Ask any woman who owns a small business what she does all day, and she’ll probably list a detailed itinerary of the tasks and obligations that fill her time. If you’re a small businesswoman, you might even be nodding your head in agreement. What if this month you could start doing just a little bit more?
Women’s History Month dates back to the 1980s when it was first a weeklong celebration before being extended by a Congressional resolution.
How can we support women so they might become known or remembered during Women’s History Month? By exposing them to the world of small business as early as possible.
Committing to sharing your small business savvy with young people doesn’t have to consume your professional or personal life. Whether you can spare an afternoon or a few hours each week, options abound for busy businesswomen.
If you want to help raise the next generation of women in small business, here are four ways you can take action.
1. Invite school and scout groups to visit your business
Offer your company up to school groups or Girl Scout troops. While these visits may have a clear mission, like contributing to a learning unit or satisfying a merit badge, your presence as a business owner can make an impression on young visitors.
Invite them to ask questions about how you got into business and what you’ve learned along the way. By sharing your journey with young people, you help your community’s next generation — especially the young women — realize ways they can start their own business journey.
Don’t have a physical office, or nervous about hosting children near your business equipment? Consider speaking at career day events at local schools.
2. Start an internship program
If your business could benefit from an extra set of hands, an internship program might be a good fit for both you and a young woman in your community.

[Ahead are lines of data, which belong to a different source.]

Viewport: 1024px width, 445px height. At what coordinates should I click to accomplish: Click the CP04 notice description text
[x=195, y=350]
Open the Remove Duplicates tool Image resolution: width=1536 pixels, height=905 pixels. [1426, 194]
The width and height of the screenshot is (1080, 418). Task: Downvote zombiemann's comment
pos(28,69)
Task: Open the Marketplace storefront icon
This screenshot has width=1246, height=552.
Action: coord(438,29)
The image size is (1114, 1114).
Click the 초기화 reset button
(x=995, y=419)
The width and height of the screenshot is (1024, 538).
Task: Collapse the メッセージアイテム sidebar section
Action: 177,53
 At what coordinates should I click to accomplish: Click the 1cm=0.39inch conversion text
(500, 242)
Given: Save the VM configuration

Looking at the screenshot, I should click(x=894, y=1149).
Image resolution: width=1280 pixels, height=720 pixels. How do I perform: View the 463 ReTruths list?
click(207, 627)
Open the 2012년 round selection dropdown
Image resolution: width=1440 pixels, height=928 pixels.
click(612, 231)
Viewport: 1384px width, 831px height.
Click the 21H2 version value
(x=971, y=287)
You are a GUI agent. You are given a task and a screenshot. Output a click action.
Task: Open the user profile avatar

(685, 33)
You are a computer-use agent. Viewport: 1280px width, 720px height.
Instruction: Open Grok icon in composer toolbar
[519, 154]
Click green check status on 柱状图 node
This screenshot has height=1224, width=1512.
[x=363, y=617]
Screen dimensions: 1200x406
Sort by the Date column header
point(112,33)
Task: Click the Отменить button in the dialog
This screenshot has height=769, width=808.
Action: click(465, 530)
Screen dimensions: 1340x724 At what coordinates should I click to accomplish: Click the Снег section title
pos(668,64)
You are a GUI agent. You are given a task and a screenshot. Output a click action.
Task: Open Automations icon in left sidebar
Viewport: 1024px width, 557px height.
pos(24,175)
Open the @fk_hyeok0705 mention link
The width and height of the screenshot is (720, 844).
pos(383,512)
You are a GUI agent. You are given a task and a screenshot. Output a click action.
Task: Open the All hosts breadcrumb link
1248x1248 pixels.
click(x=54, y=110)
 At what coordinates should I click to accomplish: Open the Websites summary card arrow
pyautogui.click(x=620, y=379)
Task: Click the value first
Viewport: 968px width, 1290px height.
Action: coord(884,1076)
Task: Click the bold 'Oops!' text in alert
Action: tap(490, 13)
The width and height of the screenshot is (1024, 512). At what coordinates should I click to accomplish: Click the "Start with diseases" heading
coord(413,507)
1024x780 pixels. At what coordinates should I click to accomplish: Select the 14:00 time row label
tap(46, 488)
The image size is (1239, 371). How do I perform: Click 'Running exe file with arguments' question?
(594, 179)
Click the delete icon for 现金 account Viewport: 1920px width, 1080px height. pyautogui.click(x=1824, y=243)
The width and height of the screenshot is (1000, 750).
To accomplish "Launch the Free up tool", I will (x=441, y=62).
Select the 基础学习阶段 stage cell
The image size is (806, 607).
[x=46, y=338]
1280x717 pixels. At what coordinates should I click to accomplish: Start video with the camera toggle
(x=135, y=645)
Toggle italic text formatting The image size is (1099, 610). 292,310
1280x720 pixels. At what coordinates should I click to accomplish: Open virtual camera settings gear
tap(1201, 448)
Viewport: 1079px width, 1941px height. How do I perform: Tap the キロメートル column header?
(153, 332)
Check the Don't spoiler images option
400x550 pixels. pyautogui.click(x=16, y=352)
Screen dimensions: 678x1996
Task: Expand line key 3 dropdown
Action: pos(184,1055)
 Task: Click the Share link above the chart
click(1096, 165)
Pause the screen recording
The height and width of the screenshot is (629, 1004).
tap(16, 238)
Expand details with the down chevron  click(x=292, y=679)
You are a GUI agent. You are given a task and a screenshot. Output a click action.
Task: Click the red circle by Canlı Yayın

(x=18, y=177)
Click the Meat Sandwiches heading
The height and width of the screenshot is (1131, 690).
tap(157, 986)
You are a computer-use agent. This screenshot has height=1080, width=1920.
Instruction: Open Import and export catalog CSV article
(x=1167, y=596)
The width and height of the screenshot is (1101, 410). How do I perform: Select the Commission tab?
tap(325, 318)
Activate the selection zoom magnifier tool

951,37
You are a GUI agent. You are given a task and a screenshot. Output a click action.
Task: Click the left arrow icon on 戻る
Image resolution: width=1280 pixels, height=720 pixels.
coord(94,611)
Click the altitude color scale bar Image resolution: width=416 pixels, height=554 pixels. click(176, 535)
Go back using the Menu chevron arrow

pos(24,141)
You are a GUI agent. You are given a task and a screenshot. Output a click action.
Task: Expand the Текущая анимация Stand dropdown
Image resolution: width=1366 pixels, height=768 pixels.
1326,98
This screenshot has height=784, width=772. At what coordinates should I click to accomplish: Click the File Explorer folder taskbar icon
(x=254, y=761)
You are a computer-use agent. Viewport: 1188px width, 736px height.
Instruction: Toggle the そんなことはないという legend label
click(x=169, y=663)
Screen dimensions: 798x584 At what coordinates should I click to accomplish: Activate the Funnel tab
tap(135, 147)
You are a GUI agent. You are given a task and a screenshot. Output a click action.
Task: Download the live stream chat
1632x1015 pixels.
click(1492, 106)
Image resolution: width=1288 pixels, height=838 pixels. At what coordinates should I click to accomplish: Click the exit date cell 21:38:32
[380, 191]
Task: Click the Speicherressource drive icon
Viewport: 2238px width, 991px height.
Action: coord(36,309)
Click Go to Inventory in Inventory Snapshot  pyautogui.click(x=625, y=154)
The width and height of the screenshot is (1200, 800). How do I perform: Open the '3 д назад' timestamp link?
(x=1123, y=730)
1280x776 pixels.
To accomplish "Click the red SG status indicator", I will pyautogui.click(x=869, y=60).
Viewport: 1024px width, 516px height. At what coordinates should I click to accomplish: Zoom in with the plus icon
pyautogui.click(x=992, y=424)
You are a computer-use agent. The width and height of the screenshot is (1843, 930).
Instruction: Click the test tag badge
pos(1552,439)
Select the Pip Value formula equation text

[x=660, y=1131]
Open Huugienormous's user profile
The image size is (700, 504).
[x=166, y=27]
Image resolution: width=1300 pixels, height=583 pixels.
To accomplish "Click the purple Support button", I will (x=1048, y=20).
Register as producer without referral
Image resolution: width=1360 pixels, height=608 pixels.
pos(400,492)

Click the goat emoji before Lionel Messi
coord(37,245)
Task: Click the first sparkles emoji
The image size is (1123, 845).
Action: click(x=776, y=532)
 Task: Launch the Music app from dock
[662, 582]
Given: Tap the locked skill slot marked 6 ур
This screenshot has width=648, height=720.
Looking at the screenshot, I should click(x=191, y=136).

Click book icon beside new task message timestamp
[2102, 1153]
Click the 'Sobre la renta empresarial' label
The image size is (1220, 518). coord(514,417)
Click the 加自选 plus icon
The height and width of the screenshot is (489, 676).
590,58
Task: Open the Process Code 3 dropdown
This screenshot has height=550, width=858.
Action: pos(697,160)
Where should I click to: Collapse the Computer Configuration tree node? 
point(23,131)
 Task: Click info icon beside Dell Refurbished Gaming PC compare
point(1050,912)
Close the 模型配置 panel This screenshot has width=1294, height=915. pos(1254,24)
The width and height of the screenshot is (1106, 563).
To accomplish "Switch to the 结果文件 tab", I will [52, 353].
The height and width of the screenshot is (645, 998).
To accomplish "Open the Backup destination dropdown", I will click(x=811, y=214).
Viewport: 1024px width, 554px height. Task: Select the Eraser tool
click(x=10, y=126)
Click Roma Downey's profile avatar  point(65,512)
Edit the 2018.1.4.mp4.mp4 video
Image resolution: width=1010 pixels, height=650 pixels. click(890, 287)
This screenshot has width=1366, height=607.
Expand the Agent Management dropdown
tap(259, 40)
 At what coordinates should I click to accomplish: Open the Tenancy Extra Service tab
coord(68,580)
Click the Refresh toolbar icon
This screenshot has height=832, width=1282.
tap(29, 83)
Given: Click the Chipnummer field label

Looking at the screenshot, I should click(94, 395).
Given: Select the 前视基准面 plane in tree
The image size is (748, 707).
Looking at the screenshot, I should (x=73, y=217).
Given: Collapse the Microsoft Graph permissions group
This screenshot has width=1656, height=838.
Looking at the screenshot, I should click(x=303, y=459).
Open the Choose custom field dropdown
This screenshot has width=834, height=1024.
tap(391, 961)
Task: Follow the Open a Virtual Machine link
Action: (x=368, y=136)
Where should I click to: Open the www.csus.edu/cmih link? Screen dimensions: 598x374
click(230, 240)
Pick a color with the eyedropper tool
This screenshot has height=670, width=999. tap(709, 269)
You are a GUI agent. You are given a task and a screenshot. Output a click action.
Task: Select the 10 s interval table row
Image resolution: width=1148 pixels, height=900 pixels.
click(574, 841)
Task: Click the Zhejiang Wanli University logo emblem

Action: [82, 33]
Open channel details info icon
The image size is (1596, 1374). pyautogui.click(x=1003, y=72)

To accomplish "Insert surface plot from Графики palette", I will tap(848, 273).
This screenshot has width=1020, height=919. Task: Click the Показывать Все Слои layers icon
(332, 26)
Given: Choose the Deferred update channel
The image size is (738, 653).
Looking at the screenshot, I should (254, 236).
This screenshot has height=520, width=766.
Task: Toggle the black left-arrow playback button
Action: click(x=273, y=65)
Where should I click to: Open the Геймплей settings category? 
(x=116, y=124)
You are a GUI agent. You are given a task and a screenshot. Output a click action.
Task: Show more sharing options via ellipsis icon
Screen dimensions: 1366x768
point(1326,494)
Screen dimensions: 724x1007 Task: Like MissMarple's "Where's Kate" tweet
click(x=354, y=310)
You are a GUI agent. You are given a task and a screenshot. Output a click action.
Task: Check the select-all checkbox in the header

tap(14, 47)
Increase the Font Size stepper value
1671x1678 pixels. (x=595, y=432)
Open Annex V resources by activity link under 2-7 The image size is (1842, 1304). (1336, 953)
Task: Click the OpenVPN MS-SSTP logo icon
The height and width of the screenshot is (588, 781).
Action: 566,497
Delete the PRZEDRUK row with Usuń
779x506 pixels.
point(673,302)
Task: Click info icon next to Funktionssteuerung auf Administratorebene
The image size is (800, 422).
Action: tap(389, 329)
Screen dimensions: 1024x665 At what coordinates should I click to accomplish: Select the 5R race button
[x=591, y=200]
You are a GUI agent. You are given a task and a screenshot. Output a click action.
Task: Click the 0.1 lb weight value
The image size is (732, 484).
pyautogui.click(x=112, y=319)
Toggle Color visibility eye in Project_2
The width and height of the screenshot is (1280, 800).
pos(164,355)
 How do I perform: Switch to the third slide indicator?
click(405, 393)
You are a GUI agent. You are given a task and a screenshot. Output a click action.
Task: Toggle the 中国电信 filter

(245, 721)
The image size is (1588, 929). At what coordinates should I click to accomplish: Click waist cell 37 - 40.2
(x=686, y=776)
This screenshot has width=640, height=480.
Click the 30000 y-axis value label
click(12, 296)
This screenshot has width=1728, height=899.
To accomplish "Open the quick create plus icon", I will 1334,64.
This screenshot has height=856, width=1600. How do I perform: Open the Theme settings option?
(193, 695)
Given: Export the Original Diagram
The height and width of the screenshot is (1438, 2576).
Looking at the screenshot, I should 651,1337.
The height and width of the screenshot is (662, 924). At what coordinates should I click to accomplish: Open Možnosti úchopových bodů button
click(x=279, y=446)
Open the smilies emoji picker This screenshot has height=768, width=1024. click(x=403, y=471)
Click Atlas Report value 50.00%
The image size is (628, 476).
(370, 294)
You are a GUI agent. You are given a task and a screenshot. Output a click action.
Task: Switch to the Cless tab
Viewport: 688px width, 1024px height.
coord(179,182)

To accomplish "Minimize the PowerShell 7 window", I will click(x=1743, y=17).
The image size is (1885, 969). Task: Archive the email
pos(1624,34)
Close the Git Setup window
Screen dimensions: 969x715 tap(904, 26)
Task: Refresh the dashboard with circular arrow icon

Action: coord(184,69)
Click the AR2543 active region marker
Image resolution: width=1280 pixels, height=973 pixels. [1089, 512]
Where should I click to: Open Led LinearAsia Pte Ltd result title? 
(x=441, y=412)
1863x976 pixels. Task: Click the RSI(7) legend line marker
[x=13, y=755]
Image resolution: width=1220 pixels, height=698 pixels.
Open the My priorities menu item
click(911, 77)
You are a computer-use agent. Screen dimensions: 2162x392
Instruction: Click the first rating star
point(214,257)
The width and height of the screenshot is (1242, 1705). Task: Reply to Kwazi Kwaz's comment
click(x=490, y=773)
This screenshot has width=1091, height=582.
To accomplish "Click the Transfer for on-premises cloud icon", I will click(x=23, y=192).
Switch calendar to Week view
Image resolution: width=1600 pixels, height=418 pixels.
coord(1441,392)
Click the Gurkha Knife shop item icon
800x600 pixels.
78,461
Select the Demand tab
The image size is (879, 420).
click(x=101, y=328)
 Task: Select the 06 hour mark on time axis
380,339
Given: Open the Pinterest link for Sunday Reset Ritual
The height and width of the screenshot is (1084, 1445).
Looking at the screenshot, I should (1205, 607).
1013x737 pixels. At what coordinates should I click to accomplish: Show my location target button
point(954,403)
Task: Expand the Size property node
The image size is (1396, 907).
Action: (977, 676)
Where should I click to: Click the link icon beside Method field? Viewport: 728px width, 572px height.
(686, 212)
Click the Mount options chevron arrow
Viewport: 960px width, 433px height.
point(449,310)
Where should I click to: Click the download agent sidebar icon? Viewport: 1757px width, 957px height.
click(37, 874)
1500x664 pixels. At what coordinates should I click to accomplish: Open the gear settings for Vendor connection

Determine in what capacity an intern at the high school or college level could serve your business, along with the concepts and skills you can teach them, before putting out a call for applications.
A few things to consider: you’ll need to pay your intern and consider labor laws, and you might need to carry worker’s compensation for an intern.
3. Attend women’s networking events
Business events, whether social mixers, pitch nights, or panel talks, can be intimidating for women who may feel outnumbered by male entrepreneurs. Women business owners can attend these events for support, or take the next step to serve as speakers, judges, or hosts. Men, you’re still welcome at (most) events geared toward women in business — your interest in and applause for women’s business ventures is appreciated!
4. Start mentoring young women in business
Few types of people are as encouraging to new and aspiring business owners as mentors. By sharing a delicate mix of tough love and cheerleading, your insight can help other business owners make better decisions for their own ventures.
Learn more about becoming a SCORE mentor. Don’t think you have time for a formal mentoring commitment? Start by offering a fellow woman business owner in your neighborhood your time over a cup of coffee, or answer that email that’s been sitting in your inbox from a student asking to pick your brain.